Mohamed ordonnait bien son jardin : carrés longs et peu larges de carottes, navets, radis, poireaux, courgettes, orge. Il en avait arrosé la moitié de la superficie en deux heures, boucha le dernier carré et repartit en amont fermer l’amenée de l’eau. De retour, il récolta pendant un bon moment des légumes, qu’il lava méticuleusement à la seguia, en coupa le surplus d’herbes, en fit des bouquets de même volume, sans pesage, juste au coup d’œil, en emplit son sac qu’il affréta sur son âne sur lequel il monta lui-même et prit la direction du village, en empruntant la voie bourbeuse de l’oued, qui au cours des crues furieuses, avait tracé un curieux lit : il s’élargissait à mesure qu’il descendait sur une basse profondeur, puis il se heurtait de front à une haute falaise au nord et dévorait la terre au sud, puis il défilait en creusant et en se rétrécissant, toujours emprisonné par la même falaise qui va mourir à proximité du pont pour laisser surgir soudain son confluent et ainsi former une menace sérieuse des inondations violentes et impressionnantes.
La traversée était assez ennuyeuse pour lui : car il contournait un nid de roseaux, un nid de lauriers sauvages, une marre d’eau, d’énormes galets. Pour un promeneur, c’était romantique de patauger un peu dans la boue, sécher ses chaussures sur du sable doré, écouter le gazouillis ininterrompu, voir son visage sur une flaque d’eau limpide, couper un rameau de dattier de chine, contempler les sautillements d’une grenouille, en entendre les coassements, écouter les flagorneries des fellahs sur les deux rives, en croiser quelques uns empressés. Mohammed était surtout un homme tranquille, jamais en course pour quoi que ce soit, jamais passionnément affairé.

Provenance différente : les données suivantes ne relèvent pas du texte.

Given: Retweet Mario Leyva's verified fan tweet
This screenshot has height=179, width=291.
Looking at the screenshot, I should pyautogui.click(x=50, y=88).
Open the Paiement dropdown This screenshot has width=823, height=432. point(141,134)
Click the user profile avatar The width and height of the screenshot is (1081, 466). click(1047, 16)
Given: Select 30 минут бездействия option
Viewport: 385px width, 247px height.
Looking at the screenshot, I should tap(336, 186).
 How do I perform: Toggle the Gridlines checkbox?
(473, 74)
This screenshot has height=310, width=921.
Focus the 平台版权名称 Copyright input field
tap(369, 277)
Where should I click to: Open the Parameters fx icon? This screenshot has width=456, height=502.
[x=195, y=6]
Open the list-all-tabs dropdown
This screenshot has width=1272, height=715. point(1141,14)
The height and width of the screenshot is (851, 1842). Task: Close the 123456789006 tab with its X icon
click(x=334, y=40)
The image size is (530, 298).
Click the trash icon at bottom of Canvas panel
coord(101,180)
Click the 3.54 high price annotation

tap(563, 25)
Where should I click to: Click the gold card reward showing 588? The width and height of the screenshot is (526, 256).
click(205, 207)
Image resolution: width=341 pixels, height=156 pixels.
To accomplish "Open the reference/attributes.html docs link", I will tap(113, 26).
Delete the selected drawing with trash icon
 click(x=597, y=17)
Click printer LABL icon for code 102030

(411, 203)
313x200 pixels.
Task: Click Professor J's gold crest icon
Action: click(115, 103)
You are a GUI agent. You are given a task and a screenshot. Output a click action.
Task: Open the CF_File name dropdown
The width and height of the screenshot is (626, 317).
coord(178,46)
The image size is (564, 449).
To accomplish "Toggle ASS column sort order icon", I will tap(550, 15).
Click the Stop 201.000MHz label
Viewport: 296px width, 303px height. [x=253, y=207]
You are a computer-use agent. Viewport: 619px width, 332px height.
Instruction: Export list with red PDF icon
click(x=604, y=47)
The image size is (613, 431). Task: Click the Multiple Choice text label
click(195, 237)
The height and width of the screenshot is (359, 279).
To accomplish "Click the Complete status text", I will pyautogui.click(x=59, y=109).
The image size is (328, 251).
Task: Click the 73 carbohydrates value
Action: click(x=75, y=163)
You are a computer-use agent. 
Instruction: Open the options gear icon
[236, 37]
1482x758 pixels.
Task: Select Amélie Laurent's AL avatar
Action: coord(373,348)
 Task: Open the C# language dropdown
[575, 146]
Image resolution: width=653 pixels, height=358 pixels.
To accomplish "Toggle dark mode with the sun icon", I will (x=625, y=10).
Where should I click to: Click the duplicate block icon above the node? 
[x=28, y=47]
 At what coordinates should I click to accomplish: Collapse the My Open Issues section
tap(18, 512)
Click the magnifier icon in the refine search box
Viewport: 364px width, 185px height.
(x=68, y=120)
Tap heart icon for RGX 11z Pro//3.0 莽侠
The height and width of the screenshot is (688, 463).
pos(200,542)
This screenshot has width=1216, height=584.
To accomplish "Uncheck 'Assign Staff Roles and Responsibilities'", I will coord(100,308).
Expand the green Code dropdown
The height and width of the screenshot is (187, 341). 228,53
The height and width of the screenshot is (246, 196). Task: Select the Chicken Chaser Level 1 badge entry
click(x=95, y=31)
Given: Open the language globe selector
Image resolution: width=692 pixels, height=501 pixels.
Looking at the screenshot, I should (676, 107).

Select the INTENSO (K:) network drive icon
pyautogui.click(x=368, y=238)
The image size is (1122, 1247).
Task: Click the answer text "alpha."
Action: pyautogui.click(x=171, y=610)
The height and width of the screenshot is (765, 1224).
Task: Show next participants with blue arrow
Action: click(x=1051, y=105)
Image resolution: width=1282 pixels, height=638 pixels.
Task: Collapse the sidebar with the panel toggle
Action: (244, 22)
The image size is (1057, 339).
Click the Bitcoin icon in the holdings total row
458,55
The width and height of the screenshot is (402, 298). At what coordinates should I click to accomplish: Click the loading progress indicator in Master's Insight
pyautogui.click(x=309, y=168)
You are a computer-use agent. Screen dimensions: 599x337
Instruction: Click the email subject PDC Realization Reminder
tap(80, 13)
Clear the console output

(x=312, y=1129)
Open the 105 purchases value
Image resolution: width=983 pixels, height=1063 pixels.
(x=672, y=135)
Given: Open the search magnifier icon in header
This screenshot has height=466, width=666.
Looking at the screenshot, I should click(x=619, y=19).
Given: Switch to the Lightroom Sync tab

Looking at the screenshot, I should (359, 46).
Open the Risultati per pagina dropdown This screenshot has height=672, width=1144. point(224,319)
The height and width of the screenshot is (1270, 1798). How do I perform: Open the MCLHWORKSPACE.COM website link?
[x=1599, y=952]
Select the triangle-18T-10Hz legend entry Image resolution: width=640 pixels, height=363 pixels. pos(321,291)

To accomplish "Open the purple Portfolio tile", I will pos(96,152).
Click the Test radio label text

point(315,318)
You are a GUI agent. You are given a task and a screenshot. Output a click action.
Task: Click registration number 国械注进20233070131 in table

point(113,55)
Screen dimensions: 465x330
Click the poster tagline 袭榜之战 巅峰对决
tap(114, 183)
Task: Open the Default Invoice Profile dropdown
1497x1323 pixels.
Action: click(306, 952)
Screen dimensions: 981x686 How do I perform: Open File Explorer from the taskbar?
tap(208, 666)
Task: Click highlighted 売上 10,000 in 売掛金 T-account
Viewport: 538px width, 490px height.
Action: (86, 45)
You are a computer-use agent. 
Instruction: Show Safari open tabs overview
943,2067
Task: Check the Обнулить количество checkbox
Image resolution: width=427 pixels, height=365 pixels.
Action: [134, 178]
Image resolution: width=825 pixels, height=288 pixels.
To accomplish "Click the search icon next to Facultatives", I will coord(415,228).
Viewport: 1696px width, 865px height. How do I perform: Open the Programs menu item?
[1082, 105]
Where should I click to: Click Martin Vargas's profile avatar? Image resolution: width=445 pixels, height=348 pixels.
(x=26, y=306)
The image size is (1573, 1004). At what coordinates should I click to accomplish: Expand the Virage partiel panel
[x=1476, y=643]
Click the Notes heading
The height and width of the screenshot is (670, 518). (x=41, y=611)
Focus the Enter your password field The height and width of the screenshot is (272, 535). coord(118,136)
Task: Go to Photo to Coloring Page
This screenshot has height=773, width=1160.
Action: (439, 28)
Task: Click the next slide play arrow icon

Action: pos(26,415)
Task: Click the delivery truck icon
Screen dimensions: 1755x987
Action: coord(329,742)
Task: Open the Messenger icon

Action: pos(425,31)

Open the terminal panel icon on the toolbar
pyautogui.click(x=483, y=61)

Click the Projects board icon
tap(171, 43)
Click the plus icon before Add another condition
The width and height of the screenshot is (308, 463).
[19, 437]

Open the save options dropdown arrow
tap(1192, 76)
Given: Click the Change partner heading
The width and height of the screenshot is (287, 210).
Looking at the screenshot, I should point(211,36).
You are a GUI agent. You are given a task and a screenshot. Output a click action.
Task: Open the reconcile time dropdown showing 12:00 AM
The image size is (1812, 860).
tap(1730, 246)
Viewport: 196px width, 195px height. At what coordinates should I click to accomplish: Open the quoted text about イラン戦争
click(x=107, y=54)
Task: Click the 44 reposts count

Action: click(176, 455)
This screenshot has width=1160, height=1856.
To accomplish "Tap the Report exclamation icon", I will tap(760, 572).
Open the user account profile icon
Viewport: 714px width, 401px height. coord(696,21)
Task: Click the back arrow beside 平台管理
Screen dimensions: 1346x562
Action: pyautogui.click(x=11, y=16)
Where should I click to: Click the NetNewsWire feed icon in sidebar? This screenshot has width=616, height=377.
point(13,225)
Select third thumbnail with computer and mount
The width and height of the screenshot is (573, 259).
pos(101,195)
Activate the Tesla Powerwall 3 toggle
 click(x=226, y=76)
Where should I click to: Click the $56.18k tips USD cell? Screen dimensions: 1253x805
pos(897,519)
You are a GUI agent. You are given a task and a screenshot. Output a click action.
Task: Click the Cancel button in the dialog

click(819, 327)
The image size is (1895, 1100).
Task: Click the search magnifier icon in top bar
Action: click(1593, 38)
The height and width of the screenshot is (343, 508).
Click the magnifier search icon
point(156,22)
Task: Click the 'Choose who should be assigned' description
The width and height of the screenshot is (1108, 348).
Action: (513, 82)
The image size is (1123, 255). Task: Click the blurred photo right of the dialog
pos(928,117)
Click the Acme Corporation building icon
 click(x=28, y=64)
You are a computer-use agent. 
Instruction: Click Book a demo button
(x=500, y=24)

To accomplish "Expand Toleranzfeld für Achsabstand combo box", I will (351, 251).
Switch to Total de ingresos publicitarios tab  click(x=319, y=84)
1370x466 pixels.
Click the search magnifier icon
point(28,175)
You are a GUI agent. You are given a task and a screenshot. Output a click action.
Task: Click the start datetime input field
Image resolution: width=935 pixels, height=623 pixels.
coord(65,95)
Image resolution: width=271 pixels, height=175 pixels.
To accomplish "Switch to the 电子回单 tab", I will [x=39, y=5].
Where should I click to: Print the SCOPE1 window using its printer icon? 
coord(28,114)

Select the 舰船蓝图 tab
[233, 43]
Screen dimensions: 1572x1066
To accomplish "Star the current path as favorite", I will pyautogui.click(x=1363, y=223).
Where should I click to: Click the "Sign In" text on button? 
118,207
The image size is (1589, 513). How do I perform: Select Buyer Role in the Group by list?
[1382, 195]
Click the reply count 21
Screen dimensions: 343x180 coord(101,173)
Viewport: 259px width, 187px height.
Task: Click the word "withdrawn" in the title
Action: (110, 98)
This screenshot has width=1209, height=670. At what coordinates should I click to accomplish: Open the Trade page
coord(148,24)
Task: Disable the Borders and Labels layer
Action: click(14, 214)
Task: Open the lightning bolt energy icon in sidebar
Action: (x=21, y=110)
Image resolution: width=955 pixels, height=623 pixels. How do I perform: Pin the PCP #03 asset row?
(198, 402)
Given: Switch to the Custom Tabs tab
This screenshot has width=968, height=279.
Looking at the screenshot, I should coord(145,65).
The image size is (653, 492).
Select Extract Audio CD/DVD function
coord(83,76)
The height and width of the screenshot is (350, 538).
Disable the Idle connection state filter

Il appartenait à cette catégorie d’individus qui donnent le temps au temps. Ses activités restreintes lui engendraient un vide immense qu’il ne savait comment meubler. Cependant, il n’en éprouvait aucun ennui et ne rêvassait jamais.
Il longea enfin la dernière exploitation agricole où mourait la falaise médiane entre l’oued et son confluent : elle était abritée sur les deux rives par de hauts cyprès qui la cachaient, louée par un Français qui faisait l’élevage porcin pour l’approvisionnement en charcuterie du régiment de légionnaires cantonné dans la caserne qui surplombait la rive Nord du cours d’eau, témoin de la conquête du village en 1881. Quelques pas plus loin, il monta et laissa à sa gauche le Parc à fourrages de l’armée et la rue de France, s’engagea dans la voie asphaltée qui menait au souk, dépassa le boulodrome, arriva au bouquet de tamarix qui symbolisait l’aire de vente des fruits et légumes, attacha son bourricot à un arbre, endossa son sac et alla se ranger sur une petite place. Là, il étala des poireaux, des radis, des carottes, des oignons, du persil, puis il dit : « O donateur de bienfaits, sois généreux ! ».